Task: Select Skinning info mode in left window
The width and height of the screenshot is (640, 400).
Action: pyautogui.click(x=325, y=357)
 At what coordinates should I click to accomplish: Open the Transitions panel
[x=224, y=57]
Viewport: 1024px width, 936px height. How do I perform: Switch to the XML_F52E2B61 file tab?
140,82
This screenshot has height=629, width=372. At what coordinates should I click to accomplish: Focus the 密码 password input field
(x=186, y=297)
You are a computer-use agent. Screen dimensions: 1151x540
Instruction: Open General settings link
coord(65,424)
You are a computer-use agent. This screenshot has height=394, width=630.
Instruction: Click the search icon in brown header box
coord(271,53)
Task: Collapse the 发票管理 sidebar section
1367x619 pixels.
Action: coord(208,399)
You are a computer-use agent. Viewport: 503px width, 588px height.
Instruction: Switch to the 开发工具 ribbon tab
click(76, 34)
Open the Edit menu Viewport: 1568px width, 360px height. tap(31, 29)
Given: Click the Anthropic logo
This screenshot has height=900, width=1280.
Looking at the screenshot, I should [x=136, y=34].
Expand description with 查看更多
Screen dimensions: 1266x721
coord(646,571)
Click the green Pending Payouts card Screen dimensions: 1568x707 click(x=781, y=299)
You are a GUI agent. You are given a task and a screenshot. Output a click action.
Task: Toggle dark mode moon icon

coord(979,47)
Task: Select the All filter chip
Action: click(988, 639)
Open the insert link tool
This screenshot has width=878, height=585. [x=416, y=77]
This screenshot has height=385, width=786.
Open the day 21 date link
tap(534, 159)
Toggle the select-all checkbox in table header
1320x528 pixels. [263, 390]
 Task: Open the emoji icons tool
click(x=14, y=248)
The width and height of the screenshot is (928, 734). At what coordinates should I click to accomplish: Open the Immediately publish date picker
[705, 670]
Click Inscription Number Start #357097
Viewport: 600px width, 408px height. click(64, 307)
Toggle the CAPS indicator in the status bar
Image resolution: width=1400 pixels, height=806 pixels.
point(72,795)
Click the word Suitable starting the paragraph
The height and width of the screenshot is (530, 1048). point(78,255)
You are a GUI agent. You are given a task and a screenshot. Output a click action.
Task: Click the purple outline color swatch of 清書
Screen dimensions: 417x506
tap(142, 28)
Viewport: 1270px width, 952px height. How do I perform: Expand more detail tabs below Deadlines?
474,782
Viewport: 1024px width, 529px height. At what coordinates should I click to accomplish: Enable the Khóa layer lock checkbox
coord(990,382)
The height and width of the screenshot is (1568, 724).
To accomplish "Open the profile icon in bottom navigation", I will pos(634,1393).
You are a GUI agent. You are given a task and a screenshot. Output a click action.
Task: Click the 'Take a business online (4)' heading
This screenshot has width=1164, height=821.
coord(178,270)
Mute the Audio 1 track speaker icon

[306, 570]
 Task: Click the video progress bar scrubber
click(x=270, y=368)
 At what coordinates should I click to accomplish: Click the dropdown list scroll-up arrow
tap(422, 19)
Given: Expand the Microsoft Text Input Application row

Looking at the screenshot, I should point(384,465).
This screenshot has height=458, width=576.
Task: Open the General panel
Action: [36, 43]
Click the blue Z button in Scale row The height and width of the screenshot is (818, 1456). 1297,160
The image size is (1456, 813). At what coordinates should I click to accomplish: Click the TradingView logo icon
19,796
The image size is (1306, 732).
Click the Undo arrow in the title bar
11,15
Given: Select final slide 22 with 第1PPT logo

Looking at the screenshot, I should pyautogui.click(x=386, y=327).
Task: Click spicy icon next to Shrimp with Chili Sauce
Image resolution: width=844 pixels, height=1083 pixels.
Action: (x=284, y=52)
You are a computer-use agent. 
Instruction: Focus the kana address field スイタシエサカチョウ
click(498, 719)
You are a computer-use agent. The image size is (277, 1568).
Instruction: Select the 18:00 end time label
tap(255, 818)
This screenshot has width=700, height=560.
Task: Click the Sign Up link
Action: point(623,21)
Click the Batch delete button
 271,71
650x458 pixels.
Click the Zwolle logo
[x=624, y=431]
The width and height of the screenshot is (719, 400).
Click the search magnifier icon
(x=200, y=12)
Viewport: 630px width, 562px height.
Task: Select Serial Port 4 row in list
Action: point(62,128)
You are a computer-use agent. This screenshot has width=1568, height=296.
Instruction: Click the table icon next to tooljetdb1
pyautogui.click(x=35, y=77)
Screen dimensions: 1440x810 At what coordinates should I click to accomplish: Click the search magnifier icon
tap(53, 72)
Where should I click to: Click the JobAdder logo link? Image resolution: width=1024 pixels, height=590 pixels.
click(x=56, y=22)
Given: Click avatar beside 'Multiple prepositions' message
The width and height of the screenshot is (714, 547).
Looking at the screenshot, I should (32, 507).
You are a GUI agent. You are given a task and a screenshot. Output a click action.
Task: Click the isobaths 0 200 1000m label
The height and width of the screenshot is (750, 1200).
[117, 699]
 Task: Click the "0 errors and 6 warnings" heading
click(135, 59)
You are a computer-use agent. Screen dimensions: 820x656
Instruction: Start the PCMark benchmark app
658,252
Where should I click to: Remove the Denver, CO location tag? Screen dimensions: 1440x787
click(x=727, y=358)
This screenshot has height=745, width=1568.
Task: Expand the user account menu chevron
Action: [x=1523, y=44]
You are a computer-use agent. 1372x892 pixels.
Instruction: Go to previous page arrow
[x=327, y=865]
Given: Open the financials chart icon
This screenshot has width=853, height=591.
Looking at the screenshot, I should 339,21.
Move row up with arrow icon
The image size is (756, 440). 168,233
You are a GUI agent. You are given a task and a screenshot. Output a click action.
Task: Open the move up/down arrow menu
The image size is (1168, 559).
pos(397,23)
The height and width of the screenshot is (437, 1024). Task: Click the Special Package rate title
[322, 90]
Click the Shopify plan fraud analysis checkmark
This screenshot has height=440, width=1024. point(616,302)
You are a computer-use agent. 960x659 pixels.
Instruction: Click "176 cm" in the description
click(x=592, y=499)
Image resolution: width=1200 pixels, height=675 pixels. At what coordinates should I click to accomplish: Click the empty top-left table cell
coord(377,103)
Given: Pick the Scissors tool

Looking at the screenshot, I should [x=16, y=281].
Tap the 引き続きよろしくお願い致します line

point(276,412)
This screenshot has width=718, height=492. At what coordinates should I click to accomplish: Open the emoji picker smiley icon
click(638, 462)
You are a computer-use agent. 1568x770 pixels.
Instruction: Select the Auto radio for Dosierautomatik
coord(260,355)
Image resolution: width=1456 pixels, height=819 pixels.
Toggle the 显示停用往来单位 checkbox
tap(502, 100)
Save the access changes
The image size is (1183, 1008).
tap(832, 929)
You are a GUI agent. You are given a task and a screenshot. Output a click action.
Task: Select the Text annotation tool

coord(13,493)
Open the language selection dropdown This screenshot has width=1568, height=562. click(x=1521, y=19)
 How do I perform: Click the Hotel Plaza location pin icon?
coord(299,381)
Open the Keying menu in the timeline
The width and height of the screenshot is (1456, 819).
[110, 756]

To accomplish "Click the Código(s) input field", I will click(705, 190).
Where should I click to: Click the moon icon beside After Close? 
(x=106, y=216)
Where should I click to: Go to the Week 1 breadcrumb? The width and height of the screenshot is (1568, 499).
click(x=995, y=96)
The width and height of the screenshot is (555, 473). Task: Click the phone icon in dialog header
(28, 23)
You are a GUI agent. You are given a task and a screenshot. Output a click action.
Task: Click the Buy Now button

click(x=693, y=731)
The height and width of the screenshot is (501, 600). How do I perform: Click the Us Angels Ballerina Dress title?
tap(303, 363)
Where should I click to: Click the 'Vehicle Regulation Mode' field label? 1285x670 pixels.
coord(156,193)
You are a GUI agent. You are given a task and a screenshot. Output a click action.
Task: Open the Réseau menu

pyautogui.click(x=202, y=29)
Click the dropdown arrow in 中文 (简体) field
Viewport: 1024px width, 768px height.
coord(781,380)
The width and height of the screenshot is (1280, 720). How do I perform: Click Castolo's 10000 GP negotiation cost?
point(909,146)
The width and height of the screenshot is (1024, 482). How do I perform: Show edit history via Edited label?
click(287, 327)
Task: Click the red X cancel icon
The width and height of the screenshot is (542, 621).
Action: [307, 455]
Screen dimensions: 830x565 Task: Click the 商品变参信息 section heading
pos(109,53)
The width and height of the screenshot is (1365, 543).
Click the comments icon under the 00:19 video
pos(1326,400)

****************

▸ Exercise objective
Reproduce everything from the start of the records down to the line containing "Action: coord(208,399)", both ends included.

▸ Problem solution
Task: Select Skinning info mode in left window
The width and height of the screenshot is (640, 400).
Action: pyautogui.click(x=325, y=357)
 At what coordinates should I click to accomplish: Open the Transitions panel
[x=224, y=57]
Viewport: 1024px width, 936px height. How do I perform: Switch to the XML_F52E2B61 file tab?
140,82
This screenshot has height=629, width=372. At what coordinates should I click to accomplish: Focus the 密码 password input field
(x=186, y=297)
You are a computer-use agent. Screen dimensions: 1151x540
Instruction: Open General settings link
coord(65,424)
You are a computer-use agent. This screenshot has height=394, width=630.
Instruction: Click the search icon in brown header box
coord(271,53)
Task: Collapse the 发票管理 sidebar section
1367x619 pixels.
Action: coord(208,399)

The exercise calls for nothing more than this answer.